Our study shows that most cutaneous reactions to the COVID-19 vaccines are injection-site reactions, which are generally mild, self-limiting, and non-life threatening. Patients with previous histories of vaccine local site reaction are more likely to have an injection-site reaction. Administration of the Pfizer vaccine may decrease this risk. Patients with psoriasis should be warned that flares may occur with COVID-19 vaccination, and patients with past urticarial reactions should be counseled about risk of urticarial eruptions with vaccination. Administration of the Moderna vaccine to these groups may lessen likelihood of flares.

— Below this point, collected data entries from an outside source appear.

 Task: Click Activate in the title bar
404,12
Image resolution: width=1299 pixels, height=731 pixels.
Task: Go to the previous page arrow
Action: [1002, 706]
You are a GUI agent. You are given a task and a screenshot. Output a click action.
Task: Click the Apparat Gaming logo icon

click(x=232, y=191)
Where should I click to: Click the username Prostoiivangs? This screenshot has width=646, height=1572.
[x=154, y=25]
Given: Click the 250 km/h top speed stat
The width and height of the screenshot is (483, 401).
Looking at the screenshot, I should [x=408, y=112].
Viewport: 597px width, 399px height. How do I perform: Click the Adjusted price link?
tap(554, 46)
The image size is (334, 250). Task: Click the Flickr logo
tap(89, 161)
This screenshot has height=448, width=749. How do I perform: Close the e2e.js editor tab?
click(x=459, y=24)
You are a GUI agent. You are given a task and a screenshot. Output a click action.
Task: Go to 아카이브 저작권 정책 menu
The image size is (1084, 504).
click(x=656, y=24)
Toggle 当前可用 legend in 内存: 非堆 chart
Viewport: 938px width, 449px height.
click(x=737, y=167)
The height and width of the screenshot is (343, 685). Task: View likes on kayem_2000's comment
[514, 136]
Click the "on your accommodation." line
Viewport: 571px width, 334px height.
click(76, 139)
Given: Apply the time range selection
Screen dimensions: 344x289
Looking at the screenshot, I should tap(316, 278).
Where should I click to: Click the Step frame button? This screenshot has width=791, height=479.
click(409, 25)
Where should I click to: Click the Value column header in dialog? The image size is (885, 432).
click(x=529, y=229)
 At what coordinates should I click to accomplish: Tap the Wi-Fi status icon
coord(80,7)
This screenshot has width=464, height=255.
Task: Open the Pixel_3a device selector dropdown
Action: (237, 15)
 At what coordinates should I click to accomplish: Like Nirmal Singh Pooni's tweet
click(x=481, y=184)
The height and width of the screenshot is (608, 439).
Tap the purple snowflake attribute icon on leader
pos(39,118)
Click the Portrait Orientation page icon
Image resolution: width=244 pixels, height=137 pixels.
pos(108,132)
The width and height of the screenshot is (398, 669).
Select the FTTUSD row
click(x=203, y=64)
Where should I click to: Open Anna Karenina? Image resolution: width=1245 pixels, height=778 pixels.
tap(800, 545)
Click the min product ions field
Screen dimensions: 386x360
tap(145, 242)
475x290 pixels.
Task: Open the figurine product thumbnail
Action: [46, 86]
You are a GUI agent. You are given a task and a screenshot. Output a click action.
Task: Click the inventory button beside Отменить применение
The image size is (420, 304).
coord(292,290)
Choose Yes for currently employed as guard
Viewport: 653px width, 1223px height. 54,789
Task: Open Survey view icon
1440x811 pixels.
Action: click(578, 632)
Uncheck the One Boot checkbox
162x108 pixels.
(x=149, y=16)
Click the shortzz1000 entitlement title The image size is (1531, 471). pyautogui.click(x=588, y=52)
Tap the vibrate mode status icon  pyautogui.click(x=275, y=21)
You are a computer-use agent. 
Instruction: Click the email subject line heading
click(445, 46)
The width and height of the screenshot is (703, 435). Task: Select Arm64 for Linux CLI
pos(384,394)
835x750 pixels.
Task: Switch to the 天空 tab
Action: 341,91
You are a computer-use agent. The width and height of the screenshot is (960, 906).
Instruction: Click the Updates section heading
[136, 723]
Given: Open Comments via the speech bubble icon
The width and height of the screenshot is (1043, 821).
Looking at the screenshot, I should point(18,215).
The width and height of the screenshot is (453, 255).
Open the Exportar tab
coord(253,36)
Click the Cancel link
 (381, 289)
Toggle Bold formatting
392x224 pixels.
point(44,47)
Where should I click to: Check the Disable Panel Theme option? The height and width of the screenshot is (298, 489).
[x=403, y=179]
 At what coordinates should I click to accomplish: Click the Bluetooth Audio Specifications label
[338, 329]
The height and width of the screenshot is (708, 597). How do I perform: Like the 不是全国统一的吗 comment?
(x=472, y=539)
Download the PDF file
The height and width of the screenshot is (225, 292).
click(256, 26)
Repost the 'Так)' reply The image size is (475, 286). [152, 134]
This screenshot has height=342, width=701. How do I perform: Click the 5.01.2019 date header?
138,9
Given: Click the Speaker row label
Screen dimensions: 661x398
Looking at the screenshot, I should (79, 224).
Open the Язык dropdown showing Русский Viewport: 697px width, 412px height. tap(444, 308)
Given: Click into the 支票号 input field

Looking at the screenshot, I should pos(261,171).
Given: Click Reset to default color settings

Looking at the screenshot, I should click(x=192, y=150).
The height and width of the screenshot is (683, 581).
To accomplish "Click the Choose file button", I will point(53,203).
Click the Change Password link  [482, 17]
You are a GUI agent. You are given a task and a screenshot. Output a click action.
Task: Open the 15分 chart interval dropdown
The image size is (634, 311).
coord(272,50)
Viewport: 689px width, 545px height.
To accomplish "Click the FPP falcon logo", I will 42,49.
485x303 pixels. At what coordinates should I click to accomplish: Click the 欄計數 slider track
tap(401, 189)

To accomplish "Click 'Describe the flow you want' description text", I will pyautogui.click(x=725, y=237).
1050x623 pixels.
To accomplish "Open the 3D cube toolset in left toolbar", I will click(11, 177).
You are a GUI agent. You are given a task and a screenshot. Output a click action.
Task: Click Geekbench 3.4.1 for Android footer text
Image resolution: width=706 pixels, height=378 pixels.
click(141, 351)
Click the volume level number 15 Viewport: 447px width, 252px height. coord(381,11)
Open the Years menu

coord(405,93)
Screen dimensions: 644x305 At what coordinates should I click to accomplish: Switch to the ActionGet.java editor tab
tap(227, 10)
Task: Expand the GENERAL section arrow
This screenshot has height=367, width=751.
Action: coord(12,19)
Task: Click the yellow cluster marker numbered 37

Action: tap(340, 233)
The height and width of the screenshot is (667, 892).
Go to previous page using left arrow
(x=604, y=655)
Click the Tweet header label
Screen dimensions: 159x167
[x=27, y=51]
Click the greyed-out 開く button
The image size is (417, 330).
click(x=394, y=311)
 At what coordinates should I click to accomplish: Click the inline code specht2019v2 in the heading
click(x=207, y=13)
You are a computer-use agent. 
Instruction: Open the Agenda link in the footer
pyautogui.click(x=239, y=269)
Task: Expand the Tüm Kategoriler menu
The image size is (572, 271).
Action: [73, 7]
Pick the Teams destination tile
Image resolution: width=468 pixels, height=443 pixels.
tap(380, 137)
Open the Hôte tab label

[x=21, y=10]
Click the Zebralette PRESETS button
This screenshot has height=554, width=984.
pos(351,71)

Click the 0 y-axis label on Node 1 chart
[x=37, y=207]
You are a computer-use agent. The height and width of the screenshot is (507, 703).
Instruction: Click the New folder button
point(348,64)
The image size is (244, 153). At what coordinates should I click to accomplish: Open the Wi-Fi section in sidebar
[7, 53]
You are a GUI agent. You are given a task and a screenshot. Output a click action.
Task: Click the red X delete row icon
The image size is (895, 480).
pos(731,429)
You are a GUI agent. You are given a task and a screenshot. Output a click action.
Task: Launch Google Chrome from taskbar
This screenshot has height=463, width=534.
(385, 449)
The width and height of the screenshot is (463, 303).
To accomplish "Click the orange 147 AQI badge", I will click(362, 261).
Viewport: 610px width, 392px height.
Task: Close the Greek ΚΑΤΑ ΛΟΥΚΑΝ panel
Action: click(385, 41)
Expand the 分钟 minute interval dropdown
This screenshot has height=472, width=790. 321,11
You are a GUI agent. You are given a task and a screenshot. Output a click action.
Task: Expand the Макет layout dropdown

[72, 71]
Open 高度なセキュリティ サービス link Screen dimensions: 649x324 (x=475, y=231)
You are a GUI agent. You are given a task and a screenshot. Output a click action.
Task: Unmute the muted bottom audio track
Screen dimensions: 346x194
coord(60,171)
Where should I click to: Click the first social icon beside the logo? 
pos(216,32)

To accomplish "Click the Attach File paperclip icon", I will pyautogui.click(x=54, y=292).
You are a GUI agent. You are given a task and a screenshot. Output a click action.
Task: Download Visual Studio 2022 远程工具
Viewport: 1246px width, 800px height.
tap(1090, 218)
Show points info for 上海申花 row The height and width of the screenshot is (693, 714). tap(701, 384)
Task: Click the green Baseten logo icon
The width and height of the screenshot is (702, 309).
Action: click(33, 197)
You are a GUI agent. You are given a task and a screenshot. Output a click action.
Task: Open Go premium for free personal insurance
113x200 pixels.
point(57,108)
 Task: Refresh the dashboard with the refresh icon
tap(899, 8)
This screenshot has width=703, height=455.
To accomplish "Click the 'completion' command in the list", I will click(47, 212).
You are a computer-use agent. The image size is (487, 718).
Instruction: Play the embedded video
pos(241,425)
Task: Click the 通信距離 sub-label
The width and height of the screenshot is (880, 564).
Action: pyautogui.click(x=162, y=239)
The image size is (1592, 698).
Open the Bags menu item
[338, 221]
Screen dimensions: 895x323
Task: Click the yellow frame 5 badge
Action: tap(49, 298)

Since cutaneous reactions >10 days after vaccination are rare, reactions more than 10 days post-vaccination warrant a comprehensive history and full skin examination to look for other etiologies. Dermatologists should be aware of these reactions to the COVID-19 vaccine, and should counsel their patients on the safety as well as benefits of receiving the vaccine, which may help curb vaccine hesitancy. Future studies should analyze cutaneous reactions on a global scale, examining diverse ethnic and racial populations, as well as men and children.